**What you need to do**
The expected output is each line below containing "selector", copied in full.

**Input material**
Start of Block

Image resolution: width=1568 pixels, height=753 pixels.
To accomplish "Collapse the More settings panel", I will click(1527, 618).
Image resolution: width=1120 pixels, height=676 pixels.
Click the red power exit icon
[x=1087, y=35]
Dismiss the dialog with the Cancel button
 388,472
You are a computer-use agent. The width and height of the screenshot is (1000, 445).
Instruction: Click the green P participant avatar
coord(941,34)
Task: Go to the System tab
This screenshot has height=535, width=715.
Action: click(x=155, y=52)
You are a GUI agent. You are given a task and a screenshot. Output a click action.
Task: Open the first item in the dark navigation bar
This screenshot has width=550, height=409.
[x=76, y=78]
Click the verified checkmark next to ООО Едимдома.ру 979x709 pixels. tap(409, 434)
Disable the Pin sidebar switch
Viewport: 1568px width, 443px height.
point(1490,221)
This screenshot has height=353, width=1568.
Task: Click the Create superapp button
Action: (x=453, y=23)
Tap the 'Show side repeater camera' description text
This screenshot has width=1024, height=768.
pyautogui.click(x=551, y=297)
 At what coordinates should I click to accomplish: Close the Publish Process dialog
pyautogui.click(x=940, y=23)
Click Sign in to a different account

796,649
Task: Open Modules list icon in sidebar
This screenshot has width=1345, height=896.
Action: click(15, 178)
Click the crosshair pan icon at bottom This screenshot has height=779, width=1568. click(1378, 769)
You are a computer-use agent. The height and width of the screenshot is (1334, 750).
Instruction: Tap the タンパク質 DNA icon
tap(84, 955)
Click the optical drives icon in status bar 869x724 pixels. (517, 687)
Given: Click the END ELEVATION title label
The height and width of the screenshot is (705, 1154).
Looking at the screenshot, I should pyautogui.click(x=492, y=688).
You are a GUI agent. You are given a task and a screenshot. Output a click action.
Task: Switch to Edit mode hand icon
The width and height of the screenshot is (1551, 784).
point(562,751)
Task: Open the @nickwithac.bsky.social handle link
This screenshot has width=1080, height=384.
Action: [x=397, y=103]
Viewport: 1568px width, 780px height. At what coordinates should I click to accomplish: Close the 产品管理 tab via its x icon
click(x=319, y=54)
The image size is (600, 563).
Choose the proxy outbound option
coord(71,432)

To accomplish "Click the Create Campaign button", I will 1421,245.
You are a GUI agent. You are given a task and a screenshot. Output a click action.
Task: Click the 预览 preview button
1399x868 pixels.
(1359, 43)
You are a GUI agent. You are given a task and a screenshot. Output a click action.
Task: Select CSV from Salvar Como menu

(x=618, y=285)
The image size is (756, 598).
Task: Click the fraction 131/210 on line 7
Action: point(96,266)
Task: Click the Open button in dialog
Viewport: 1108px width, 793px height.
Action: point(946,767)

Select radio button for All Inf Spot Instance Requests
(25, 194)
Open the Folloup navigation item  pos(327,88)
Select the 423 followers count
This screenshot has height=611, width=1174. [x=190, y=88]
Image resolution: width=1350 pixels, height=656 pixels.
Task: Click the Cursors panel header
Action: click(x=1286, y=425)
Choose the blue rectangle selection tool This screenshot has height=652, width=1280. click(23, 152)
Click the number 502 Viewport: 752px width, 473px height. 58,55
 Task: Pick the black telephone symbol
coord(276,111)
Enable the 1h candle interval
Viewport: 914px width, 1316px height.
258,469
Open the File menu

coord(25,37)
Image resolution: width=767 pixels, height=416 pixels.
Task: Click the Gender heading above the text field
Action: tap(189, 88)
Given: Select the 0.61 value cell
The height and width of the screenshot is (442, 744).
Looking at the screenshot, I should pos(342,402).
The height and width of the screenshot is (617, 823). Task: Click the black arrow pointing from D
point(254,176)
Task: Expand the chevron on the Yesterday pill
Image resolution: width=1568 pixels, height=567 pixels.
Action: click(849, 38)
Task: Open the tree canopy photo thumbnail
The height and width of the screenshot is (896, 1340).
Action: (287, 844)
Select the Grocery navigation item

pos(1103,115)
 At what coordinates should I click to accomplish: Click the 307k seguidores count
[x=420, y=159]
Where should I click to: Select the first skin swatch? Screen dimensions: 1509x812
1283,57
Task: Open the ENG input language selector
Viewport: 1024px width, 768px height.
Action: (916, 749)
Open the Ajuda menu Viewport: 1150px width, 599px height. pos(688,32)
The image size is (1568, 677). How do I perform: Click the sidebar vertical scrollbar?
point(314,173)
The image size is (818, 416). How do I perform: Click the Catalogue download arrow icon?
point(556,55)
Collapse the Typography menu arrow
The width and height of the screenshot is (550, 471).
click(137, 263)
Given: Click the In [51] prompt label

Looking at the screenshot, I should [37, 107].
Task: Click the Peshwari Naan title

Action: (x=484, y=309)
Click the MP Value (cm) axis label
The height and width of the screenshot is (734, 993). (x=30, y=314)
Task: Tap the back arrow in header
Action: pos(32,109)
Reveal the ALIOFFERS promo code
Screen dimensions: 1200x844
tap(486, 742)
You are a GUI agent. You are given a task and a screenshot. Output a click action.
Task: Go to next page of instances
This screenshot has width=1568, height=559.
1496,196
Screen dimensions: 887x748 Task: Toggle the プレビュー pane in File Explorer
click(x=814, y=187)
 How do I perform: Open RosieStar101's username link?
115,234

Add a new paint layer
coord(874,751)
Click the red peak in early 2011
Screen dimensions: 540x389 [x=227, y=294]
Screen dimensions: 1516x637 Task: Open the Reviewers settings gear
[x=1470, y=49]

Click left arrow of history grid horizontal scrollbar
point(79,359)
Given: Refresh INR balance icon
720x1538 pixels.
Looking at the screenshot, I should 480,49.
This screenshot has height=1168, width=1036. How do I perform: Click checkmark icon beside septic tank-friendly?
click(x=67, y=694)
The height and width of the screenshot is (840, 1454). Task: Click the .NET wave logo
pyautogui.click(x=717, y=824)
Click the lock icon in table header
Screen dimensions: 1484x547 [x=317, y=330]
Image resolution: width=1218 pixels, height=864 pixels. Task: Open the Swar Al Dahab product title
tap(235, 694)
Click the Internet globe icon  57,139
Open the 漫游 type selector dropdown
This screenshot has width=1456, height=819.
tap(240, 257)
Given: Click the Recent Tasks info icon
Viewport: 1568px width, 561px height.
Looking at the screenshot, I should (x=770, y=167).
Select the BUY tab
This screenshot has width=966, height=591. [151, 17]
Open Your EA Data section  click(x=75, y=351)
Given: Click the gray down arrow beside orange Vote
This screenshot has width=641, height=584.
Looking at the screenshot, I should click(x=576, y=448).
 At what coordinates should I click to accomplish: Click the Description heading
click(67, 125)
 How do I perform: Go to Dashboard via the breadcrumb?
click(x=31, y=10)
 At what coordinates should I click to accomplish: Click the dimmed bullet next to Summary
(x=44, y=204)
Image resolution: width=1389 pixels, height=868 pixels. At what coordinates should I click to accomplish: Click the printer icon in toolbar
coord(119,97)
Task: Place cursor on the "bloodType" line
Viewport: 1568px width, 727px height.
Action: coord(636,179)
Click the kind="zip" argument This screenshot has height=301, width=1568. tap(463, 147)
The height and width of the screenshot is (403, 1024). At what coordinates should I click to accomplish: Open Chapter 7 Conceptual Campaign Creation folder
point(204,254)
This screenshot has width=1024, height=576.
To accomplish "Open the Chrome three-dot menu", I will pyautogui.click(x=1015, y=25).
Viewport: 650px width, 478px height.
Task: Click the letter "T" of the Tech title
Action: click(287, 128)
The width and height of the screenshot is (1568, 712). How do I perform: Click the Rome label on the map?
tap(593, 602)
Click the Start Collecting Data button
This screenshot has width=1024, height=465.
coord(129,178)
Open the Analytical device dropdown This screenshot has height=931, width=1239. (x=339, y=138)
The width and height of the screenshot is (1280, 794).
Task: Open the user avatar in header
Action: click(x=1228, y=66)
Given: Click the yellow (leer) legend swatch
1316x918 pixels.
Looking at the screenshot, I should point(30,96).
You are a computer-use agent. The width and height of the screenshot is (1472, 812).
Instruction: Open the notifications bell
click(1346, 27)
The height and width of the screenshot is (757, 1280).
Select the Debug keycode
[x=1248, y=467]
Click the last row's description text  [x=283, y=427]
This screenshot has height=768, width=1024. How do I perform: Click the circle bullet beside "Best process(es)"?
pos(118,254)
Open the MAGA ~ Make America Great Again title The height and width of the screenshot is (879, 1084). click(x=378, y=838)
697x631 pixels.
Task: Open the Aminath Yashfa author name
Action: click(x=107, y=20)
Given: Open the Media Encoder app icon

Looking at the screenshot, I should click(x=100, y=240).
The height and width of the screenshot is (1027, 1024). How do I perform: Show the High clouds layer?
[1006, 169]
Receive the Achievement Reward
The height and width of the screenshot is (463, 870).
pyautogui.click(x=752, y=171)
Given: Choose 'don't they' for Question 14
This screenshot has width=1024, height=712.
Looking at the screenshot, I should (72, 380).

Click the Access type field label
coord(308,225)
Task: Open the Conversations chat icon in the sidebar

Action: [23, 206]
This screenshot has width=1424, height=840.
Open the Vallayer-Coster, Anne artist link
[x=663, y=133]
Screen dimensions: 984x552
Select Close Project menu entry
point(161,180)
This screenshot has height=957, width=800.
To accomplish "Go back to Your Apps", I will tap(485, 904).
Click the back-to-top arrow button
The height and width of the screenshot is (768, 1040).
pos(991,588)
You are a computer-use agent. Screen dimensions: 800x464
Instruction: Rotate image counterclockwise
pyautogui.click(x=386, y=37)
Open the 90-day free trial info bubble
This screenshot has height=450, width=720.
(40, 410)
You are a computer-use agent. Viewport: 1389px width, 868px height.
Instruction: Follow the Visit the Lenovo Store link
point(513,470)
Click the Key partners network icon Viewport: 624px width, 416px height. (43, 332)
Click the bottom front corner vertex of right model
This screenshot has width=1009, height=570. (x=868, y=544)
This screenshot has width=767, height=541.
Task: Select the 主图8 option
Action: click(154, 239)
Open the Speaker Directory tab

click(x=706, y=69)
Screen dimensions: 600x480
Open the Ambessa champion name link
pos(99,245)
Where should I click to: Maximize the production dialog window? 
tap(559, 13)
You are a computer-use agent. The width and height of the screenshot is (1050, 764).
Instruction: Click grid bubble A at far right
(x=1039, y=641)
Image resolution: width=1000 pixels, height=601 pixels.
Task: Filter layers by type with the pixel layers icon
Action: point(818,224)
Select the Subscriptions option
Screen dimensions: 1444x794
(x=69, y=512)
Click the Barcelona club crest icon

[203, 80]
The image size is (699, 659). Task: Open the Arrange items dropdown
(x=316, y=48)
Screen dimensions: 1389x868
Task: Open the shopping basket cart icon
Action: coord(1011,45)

End of Block

**Reply to the task**
Task: Open the ENG input language selector
Open the 漫游 type selector dropdown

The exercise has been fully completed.